O processo administrativo fiscal do Estado do Rio de Janeiro também precisa ser aperfeiçoado para, do ponto de vista legislativo, prever patamar razoável para a interposição de recurso de ofício pela autoridade julgadora de primeira instância. 

Mantida a regra atual – em que o recurso de ofício se constitui como uma regra – o julgamento de primeira é desprestigiado, significa um mero ritual de passagem, sem contar o desnecessário congestionamento nas pautas de segunda instância, abarrotadas de recursos de ofício absolutamente desnecessários.

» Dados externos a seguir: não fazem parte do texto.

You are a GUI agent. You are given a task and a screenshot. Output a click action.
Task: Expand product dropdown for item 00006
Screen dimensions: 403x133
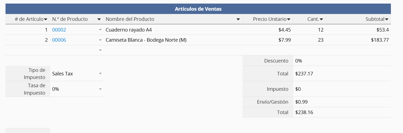pos(100,40)
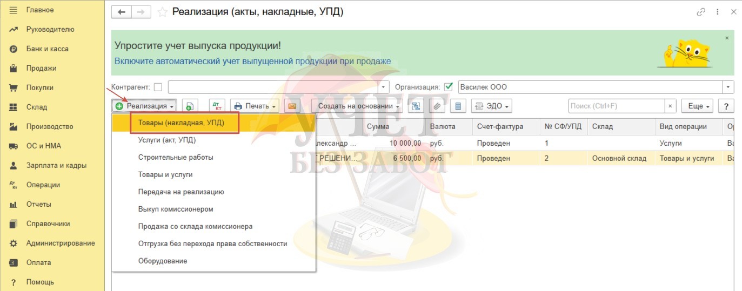
Task: Open the ЭДО dropdown menu
Action: (491, 106)
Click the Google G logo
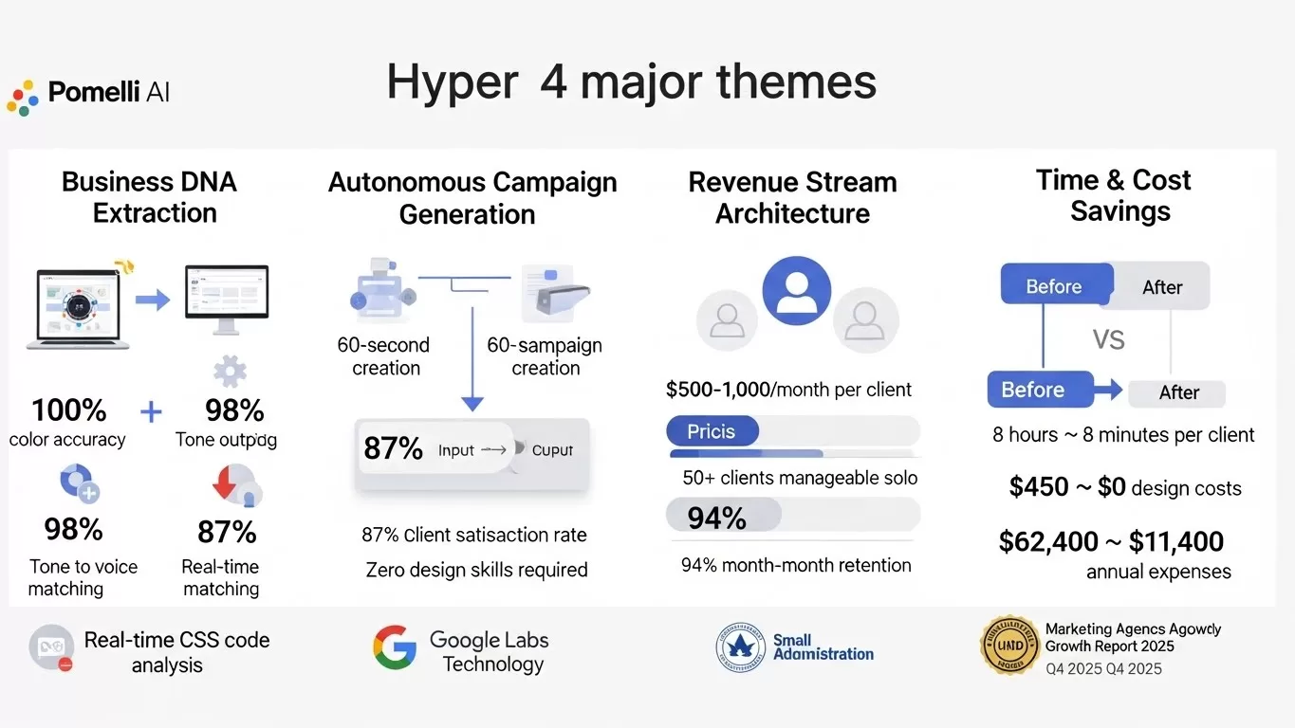1295x728 pixels. pos(395,647)
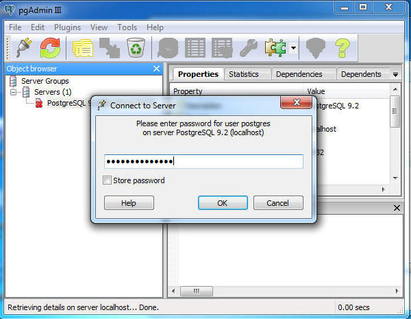Open the SQL query tool icon

point(168,48)
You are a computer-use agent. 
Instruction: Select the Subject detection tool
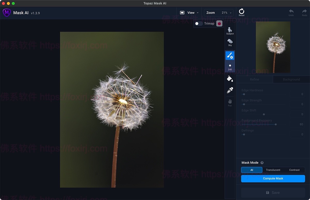pos(230,31)
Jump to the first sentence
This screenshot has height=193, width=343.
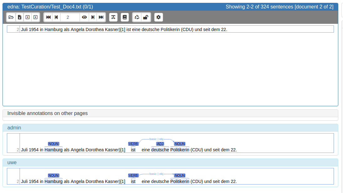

É igualmente urgente que seja extinto o recurso exclusivo da Representação Geral da Fazenda ao SEFAZ. Este recurso hierárquico, por mero descontentamento face às teses definidas em julgamento colegiado, está longe de ser meio de controle da legalidade do ato administrativo. Trata-se, na verdade, de pura irresignação de uma das partes face ao decidido, repita-se, por órgão julgador colegiado.

Recorrer ao SEFAZ para reformar decisão tomada por um colegiado deve ser a exceção e só faz sentido se a decisão recorrida for absolutamente nula ou fruto de atuação fora da competência do colegiado.  Como o STJ já decidiu “a necessidade de controlar pressupõe algo descontrolado” (MS 8.810, DJ 06/10/2003). Meras irresignações, portanto, não podem dar ensejo à revisão de acórdãos pelo SEFAZ.

Também não podemos deixar de mencionar a necessidade de ser alterada a praxe adotada por diversos órgãos julgadores administrativos que, reconhecendo nulidade do processo ou de qualquer ato administrativo, não se preocupam em analisar o mérito do pedido e com isso simplesmente acolhem a nulidade, determinando que outro ato ou decisão  seja proferido em boa e devida forma.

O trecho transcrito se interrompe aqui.